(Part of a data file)
__________
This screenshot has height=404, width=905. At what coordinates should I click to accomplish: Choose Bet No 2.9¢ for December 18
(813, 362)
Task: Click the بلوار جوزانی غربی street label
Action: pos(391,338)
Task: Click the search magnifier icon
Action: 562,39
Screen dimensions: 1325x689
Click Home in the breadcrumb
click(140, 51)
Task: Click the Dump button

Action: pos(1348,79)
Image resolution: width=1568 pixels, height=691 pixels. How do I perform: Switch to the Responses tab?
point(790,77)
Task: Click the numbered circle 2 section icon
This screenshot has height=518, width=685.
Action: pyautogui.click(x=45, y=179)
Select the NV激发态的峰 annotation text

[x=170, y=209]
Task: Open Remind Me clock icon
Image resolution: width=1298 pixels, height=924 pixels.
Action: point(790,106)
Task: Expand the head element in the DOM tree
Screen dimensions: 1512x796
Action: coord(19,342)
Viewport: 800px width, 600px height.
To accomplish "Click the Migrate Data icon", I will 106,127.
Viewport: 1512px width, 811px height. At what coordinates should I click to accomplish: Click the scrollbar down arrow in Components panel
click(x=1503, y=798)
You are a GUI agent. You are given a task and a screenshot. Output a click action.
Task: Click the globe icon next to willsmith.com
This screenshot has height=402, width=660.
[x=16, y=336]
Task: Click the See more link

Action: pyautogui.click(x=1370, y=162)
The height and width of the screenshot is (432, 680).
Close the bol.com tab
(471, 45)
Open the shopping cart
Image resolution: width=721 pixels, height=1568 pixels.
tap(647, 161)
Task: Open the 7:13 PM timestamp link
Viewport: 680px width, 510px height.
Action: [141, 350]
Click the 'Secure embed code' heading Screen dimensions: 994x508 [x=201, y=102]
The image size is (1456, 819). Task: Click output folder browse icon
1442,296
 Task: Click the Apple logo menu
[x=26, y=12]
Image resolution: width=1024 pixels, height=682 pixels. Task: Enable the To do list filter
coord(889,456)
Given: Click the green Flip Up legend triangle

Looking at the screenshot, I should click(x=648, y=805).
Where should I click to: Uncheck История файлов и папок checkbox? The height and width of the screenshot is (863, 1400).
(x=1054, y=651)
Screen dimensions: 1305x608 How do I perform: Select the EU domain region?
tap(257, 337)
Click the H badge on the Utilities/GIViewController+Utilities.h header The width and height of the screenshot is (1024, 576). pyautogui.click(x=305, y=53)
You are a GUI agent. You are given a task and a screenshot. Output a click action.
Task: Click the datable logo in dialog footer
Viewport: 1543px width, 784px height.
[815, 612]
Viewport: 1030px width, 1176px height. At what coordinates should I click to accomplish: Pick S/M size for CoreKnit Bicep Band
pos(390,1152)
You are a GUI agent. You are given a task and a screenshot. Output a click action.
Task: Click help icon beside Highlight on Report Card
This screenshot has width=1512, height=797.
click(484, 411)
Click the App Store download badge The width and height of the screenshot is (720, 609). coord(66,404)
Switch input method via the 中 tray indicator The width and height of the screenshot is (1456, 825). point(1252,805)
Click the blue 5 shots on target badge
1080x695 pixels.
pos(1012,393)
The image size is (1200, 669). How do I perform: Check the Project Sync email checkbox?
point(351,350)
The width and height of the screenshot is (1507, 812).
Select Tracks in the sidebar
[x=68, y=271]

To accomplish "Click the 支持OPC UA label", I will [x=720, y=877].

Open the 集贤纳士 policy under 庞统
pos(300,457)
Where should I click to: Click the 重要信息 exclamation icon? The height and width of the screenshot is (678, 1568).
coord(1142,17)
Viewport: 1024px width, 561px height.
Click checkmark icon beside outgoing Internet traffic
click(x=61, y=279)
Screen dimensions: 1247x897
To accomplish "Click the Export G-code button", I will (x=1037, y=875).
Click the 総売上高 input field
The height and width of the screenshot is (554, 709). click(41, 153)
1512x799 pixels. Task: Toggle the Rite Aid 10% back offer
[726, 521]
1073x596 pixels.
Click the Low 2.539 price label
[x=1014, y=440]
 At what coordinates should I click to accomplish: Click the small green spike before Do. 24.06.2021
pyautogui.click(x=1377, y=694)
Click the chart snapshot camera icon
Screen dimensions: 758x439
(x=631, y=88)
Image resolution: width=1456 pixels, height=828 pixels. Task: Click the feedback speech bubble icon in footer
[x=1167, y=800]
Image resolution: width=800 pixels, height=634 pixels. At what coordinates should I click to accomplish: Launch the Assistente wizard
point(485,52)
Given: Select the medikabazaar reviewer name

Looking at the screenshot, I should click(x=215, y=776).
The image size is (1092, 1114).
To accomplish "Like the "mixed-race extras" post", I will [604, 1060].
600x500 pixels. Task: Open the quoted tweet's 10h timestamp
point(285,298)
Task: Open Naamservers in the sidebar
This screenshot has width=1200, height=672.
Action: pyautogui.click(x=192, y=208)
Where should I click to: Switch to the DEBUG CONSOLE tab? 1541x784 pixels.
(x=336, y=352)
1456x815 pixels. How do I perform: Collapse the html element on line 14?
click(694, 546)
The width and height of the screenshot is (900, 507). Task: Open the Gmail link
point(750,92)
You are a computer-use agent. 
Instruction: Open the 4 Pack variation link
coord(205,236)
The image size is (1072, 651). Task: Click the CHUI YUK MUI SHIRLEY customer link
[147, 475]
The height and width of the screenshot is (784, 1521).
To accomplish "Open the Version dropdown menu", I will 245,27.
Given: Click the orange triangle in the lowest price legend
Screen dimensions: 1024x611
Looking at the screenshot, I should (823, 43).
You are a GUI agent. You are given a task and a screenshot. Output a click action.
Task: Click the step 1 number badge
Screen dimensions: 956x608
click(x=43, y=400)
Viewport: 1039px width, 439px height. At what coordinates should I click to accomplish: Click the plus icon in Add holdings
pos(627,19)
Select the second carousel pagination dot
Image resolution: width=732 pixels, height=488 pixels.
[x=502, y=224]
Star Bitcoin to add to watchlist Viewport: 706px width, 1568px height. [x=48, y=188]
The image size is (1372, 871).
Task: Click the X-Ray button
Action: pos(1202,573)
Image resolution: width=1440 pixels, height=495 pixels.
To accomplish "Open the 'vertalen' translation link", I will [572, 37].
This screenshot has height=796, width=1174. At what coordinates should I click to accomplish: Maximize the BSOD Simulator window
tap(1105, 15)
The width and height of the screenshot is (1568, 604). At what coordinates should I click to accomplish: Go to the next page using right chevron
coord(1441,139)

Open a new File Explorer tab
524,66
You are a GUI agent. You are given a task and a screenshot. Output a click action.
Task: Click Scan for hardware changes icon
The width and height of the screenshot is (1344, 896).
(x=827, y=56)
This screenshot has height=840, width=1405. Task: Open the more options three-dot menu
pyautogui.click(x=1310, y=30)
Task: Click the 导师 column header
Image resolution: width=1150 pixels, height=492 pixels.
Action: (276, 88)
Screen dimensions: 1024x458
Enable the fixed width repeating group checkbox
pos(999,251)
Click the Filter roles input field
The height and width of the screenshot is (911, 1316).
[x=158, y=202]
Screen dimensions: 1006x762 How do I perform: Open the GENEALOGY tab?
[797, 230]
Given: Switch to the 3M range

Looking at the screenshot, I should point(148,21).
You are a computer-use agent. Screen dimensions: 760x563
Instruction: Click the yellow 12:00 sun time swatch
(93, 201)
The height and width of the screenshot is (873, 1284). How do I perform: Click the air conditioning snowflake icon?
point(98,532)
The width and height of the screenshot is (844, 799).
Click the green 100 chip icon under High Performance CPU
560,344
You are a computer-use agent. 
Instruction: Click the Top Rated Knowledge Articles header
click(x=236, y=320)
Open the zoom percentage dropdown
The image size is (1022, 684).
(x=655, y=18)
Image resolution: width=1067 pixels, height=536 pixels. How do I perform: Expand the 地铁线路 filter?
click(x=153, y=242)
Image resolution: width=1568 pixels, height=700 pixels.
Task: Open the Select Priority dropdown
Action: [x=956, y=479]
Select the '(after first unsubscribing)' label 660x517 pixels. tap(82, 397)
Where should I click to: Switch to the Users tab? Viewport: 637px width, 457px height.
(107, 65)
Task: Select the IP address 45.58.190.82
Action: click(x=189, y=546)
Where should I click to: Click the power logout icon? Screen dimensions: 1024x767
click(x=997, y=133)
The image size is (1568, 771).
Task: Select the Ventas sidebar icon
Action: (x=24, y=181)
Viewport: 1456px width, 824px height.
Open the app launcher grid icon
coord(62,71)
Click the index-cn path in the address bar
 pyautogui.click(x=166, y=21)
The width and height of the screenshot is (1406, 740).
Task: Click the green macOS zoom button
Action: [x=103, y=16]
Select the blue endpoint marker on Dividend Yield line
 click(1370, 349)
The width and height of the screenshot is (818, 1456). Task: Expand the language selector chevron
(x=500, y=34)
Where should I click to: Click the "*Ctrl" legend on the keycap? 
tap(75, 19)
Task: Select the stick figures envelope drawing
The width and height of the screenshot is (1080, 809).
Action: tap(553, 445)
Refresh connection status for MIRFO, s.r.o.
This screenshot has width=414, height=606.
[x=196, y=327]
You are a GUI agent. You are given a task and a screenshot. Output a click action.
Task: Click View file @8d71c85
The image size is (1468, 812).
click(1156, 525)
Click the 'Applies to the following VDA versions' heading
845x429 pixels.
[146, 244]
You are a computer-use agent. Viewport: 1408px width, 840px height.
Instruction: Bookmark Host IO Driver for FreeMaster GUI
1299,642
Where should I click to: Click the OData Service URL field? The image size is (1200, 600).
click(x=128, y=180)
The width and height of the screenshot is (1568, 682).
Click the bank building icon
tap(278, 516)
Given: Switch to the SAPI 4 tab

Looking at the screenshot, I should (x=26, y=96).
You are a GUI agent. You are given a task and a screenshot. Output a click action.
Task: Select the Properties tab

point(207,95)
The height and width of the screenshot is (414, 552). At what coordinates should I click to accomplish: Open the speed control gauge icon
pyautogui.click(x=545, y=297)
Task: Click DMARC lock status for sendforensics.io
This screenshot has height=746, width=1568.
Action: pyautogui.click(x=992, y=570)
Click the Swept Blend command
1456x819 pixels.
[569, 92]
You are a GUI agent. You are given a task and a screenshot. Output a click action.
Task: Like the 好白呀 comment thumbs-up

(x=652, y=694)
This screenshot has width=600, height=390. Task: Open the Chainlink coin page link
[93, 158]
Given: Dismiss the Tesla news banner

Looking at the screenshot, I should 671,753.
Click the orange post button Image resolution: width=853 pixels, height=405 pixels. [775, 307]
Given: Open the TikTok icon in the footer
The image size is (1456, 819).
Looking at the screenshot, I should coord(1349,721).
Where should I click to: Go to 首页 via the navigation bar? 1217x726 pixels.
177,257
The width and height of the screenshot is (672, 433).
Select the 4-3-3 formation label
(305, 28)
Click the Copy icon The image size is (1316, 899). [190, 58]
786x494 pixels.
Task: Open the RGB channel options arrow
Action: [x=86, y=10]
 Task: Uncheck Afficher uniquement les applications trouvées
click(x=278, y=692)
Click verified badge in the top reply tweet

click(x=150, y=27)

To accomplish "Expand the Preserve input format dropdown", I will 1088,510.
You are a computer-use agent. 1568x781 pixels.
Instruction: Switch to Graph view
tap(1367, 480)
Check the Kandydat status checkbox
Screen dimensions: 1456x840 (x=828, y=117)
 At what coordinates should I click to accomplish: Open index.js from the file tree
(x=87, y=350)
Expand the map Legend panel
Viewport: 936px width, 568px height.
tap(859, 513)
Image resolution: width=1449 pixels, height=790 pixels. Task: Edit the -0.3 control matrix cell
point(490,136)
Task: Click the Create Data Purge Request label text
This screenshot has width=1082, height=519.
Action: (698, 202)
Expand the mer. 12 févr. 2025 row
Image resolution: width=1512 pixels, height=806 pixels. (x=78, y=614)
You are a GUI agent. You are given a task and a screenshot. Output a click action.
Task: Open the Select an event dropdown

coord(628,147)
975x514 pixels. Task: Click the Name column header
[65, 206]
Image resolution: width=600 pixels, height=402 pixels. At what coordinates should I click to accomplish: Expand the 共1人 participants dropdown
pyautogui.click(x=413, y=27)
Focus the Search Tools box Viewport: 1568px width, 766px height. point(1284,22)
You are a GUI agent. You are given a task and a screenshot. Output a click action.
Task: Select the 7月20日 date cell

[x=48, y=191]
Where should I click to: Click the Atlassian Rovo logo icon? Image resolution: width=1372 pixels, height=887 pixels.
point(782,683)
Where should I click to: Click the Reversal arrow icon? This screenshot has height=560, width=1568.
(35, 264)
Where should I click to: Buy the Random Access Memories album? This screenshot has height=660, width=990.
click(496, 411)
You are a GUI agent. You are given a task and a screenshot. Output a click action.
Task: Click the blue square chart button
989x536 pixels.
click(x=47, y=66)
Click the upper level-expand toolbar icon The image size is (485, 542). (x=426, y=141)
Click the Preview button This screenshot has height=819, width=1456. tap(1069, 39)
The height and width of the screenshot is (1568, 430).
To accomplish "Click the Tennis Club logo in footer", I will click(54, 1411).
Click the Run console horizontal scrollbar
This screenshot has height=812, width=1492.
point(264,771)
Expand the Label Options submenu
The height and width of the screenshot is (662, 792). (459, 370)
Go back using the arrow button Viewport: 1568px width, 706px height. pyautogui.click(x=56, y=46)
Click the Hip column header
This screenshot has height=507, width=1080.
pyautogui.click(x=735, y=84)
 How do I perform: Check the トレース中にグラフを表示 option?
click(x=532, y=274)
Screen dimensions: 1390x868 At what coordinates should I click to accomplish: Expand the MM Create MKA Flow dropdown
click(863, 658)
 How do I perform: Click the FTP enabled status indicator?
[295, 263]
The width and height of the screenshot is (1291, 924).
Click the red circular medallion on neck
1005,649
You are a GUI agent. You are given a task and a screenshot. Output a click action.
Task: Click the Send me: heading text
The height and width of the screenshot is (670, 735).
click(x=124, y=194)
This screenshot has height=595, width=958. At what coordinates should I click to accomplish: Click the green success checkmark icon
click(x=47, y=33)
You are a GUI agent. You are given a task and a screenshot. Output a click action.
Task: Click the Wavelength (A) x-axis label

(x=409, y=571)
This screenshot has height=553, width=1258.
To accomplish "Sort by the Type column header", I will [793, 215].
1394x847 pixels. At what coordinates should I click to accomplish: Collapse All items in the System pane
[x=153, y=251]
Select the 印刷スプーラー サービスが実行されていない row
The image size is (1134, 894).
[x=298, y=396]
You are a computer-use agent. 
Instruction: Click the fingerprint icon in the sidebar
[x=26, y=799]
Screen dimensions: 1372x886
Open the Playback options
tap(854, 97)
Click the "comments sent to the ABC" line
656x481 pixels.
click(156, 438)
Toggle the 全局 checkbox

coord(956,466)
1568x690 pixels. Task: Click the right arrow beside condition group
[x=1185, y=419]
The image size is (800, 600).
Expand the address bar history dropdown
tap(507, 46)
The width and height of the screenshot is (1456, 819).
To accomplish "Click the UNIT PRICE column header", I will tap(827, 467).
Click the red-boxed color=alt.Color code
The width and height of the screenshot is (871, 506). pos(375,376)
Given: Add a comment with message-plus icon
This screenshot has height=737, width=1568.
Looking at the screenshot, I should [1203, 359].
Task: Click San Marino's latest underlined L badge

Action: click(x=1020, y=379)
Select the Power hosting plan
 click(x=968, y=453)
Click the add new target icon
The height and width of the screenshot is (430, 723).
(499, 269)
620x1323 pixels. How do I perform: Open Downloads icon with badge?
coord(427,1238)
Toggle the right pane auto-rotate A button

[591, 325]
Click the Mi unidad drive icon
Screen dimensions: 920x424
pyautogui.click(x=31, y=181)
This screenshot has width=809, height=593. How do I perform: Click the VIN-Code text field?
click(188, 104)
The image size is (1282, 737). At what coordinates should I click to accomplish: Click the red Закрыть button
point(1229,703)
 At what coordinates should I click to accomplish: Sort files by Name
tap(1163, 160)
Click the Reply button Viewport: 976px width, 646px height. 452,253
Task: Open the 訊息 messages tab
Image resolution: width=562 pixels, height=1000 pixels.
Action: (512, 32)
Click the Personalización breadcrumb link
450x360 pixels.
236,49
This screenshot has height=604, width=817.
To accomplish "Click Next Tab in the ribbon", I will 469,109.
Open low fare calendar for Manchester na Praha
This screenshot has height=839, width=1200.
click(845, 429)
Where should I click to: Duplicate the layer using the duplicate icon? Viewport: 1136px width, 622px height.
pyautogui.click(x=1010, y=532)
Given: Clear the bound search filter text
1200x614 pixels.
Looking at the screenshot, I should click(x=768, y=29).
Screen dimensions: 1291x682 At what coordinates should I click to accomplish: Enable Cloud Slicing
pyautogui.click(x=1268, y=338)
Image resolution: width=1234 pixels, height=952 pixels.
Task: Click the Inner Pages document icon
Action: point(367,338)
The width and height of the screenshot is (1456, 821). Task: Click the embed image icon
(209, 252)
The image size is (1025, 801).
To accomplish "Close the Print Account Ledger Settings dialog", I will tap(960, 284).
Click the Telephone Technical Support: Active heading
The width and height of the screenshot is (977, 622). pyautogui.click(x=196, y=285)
__________
## Task to carry out
Change "speech bubble" to "chat bubble" in the listing, beginning at the line that has "1073x596 pixels." and stopping after the line that has "will [604, 1060].". Give those lines back with everything else unchanged.

## Response for this exercise
1073x596 pixels.
Click the Low 2.539 price label
[x=1014, y=440]
 At what coordinates should I click to accomplish: Click the small green spike before Do. 24.06.2021
pyautogui.click(x=1377, y=694)
Click the chart snapshot camera icon
Screen dimensions: 758x439
(x=631, y=88)
Image resolution: width=1456 pixels, height=828 pixels. Task: Click the feedback chat bubble icon in footer
[x=1167, y=800]
Image resolution: width=800 pixels, height=634 pixels. At what coordinates should I click to accomplish: Launch the Assistente wizard
point(485,52)
Given: Select the medikabazaar reviewer name

Looking at the screenshot, I should click(x=215, y=776).
The image size is (1092, 1114).
To accomplish "Like the "mixed-race extras" post", I will [604, 1060].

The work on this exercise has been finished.